Con sólo 29 años, Emi Kuraya ya ha desarrollado una voz artística distintiva que resuena más allá de las fronteras de Japón. Sus exposiciones en la galería Perrotin, desde París hasta Shanghái pasando por Seúl, demuestran que su arte toca una cuerda sensible universal. En un mundo donde la adolescencia se alarga cada vez más y la identidad se convierte en un concepto cada vez más fluido, sus cuadros capturan algo esencial sobre la condición humana contemporánea.
La artista no se limita a pintar retratos, crea ventanas abiertas a la interioridad de sus sujetos. Sus personajes nos miran con una intensidad que nos obliga a cuestionar nuestra propia relación con el tiempo, el espacio y la identidad. En una época obsesionada con la velocidad y el rendimiento, sus cuadros nos invitan a una pausa contemplativa, a un momento de suspensión donde el tiempo mismo parece contener la respiración.
El éxito precoz de Kuraya podría hacer temer cierta complacencia, pero cada nueva exposición revela a una artista en constante evolución.

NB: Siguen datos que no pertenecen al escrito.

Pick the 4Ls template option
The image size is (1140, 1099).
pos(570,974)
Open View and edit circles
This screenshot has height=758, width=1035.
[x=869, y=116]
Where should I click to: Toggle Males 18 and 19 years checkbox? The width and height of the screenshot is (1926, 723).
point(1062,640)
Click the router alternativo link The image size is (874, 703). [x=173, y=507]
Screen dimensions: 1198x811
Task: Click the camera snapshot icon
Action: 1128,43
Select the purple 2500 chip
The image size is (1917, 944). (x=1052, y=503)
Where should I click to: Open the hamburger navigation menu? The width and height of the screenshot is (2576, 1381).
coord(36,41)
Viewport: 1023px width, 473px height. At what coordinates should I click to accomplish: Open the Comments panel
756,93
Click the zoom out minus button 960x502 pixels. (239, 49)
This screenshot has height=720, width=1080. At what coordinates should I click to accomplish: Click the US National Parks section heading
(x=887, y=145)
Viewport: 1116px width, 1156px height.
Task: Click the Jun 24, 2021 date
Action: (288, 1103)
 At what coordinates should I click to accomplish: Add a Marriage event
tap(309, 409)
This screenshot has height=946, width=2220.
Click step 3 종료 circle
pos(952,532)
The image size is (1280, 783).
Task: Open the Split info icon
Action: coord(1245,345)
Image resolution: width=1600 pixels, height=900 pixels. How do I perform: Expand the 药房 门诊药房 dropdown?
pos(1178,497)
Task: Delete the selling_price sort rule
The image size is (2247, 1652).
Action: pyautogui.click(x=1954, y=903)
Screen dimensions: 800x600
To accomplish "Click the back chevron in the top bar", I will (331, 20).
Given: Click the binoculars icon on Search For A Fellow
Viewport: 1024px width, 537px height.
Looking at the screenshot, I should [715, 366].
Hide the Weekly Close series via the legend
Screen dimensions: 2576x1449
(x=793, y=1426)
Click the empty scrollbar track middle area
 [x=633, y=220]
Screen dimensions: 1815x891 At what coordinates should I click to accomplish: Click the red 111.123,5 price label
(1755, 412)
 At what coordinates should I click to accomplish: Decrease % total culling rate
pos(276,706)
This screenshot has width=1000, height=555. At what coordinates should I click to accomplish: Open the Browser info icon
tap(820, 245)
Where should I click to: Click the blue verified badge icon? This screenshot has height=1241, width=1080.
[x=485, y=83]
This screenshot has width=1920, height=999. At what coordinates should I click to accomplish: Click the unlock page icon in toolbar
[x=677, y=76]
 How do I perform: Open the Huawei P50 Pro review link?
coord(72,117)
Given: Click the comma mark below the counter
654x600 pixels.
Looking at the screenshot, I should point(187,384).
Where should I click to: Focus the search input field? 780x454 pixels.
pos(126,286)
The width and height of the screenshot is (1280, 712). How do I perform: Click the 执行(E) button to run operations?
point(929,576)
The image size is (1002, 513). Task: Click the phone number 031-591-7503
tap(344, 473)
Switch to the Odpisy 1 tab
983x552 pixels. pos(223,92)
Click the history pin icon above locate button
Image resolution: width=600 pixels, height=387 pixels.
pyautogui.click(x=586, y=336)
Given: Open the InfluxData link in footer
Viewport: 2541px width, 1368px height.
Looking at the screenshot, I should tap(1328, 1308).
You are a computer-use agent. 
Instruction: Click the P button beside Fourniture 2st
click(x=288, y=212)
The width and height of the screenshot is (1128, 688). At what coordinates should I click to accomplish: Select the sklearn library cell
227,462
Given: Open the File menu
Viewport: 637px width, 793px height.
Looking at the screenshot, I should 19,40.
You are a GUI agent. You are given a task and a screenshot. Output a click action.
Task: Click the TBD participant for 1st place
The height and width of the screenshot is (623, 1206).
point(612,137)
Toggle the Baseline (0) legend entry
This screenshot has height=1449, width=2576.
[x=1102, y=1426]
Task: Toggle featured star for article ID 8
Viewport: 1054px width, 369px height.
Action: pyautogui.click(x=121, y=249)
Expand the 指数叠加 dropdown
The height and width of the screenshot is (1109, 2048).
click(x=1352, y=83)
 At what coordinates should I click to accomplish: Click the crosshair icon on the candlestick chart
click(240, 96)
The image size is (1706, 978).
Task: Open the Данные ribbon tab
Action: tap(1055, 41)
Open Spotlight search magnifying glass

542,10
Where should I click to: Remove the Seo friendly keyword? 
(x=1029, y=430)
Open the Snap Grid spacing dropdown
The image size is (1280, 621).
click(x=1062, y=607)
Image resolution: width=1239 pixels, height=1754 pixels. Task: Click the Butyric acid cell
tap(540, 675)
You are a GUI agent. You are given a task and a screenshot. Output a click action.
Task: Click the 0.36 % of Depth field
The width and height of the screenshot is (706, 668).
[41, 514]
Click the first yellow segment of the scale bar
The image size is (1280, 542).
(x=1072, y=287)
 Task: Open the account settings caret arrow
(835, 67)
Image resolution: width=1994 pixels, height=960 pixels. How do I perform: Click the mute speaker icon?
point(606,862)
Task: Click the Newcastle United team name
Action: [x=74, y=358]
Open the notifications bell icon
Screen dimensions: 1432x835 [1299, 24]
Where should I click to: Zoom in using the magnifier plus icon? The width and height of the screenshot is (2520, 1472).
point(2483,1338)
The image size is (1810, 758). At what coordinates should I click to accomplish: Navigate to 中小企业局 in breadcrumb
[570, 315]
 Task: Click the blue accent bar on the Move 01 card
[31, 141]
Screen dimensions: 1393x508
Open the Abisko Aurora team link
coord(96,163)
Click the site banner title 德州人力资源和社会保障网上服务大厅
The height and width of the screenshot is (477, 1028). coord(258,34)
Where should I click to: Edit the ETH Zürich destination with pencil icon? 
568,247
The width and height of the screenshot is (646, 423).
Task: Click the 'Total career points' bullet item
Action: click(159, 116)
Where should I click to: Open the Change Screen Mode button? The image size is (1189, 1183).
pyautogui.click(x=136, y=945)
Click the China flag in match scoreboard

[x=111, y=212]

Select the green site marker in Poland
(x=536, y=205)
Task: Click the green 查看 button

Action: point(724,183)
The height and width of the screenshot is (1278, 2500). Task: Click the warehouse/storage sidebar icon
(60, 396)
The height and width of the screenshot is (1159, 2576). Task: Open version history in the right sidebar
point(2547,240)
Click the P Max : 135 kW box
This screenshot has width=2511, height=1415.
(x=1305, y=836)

Su técnica se afina, su visión se profundiza, y su exploración de los límites entre realidad y ficción se vuelve cada vez más sofisticada. Ella encarna perfectamente a esta nueva generación de artistas japoneses que, manteniéndose dentro de una tradición milenaria, logra crear un lenguaje visual decididamente contemporáneo.
En un mundo del arte a menudo cínico y desencantado, Kuraya nos recuerda que la pintura aún puede emocionarnos, hacernos soñar, hacernos reflexionar. Sus cuadros son poemas visuales que hablan de soledad y conexión, de alienación y esperanza, de gravedad y vuelo. Y tal vez ahí reside su mayor talento: hacernos sentir, a través de sus personajes en suspensión, que nosotros también somos capaces de elevarnos por encima de la pesantez de lo cotidiano.